But as we see in the case of Colorado State University, hiring committees have gotten more insidious in their efforts to discriminate against older Ph.D.s. A job posting by the university in 2012 listed as the first requirement: “A Ph.D. in English or American Studies or closely related area awarded between 2010 and the time of appointment.” When questioned about the ad, the search committee argued that the language for the position opening was crafted to denote that the position was entry-level, with a correspondingly entry-level salary. While perhaps appearing to be innocuous, this ad has the effect of discriminating against older applicants and those who have been working as adjuncts for a few years while hoping to secure a tenure-track position. I am sure many of those applicants who have been looking for a full-time tenure-track job for more than three years would be thrilled to have this entry-level position.

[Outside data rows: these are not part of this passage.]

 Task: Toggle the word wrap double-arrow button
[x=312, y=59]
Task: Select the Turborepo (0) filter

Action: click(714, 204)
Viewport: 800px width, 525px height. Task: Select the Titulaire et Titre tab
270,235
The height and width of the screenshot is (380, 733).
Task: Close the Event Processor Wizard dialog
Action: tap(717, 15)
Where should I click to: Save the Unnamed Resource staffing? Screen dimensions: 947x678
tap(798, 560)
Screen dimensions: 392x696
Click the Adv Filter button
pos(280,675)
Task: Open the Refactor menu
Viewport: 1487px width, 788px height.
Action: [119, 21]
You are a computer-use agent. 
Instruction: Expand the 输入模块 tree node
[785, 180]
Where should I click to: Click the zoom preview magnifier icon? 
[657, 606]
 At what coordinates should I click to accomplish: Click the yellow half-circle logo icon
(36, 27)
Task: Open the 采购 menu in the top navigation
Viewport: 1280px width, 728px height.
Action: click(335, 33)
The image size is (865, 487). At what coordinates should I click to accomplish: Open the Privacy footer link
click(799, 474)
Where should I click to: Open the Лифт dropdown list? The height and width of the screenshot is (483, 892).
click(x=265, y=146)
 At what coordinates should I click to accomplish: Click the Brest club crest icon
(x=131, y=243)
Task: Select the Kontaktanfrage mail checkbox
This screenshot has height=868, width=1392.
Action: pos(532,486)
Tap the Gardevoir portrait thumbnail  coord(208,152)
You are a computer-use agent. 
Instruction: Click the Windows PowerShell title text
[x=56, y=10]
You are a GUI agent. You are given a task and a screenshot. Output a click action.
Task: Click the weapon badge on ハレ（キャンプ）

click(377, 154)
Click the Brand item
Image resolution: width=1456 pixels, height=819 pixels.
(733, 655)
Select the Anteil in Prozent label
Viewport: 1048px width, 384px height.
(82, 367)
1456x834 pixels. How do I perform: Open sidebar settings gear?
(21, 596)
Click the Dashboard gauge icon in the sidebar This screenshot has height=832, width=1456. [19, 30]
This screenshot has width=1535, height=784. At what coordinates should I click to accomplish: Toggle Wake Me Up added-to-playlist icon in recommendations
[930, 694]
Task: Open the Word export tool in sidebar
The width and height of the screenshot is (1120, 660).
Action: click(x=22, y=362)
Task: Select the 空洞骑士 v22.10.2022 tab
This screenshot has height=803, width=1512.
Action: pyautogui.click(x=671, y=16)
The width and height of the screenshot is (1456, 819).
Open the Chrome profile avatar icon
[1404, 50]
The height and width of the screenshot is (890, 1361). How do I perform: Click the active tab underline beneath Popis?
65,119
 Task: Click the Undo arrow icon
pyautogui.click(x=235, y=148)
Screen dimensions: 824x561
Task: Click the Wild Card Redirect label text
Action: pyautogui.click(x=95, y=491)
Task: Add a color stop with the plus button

If I and thousands of others in my same situation are wrong, then let the academic institutions prove it. It is time for the colleges and universities in the U.S., large and small, private and public, to report on the percentage of faculty new hires for entry-level tenure-track positions in the last 10 years that were over the age of 40. My guess is that number is in the very low single digits. I am certain they will not heed this call for full disclosure. I am also calling for the U.S. Department of Education and the Equal Employment Opportunity Commission to require such reporting from the academic institutions in this country. And to pursue charges against those who show a propensity to discriminate against older applicants.